Parallel tree traversal in C#
I need to traverse a tree quickly, and I would like to do it in parallel. I'd rather use the parallel extensions than manually spin up a bunch of threads.
My current code looks something like this:
public void Traverse(Node root)
{
var nodeQueue = new Queue<Node>();
nodeQueue.Enqueue(root);
while (nodeQueue.Count!=0)
{
var node = nodeQueue.Dequeue();
if (node.Property = someValue) DoSomething(node);
foreach (var node in node.Children)
{
nodeQueue.Enqueue(node);
}
}
}
I was really hoping that Parallel.ForEach had a Parallel.While analog. I came across Stephen Toub's article on Implementing Parallel While with Parallel.ForEach. If read it correctly this still won't work because I am mutating the queue I am trying to iterate.
Do I need to use a task factory and recursion (and is that risky?) ? or is there some simple solution I am overlooking?
Edit: @svick
The tree has just over 250,000 nodes. The maximum depth right now is 14 nodes deep including the root.
There are about 500 nodes off the root, and the balance after that has a fairly random distribution. I'll get some better stats on the distribution soon.
@Enigmativity:
Yes, the tree is being modified, concurrently by many users, but I will usually have a shared read lock for the tree or sub tree, or allow for dirty reads.
Calls to node.Children can be considered atomic.
DoSomething is really one of several delegates, for some expensive operations I will probably gather a snapshot list of nodes and process them outside the traversal.

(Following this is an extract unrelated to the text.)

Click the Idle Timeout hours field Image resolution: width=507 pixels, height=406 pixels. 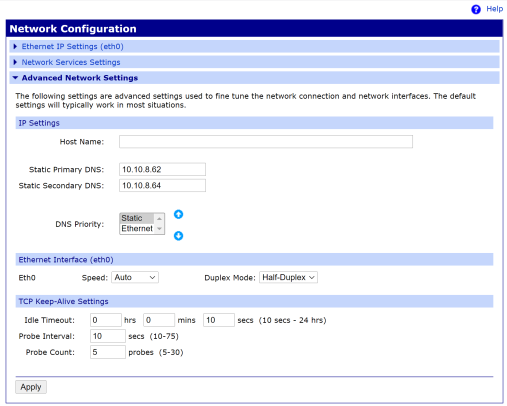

I realized that I should probably look at the general case (a sub-tree being traversed instead of the entire tree.) To that end I ran traverse on every node of the tree and looked at the total time.
I used a Parallel.ForEach(nodes, Traverse) for each traversal algorithm, where nodes contained all ~250k nodes. This simulated (sort of) a lot of users simultaneously requesting a lot of different nodes.
00256ms Breadth First Sequential
00323ms Breadth First Sequential with work (i incremented a static counter as "work")
01495ms Kirks First answer
01143ms Svicks Second answer
00000ms Recursive Single Threaded didn't finish after 60s
00000ms Enigmativity's answer didn't finish after 60s
@Enigma, I think it's possible I might have messed up your alogrithm somehow, because it seems like it should be much quicker.
The results surprised me to say the least. I had to add some work to the breadth first sequential just to convince myself that the compiler wasn't magically optimizing away the traversals.
For the single traversal of the head, parallelizing the first level only had the best performance. But just barely, this number improved as I added more nodes to the second level (2000 instead of 500).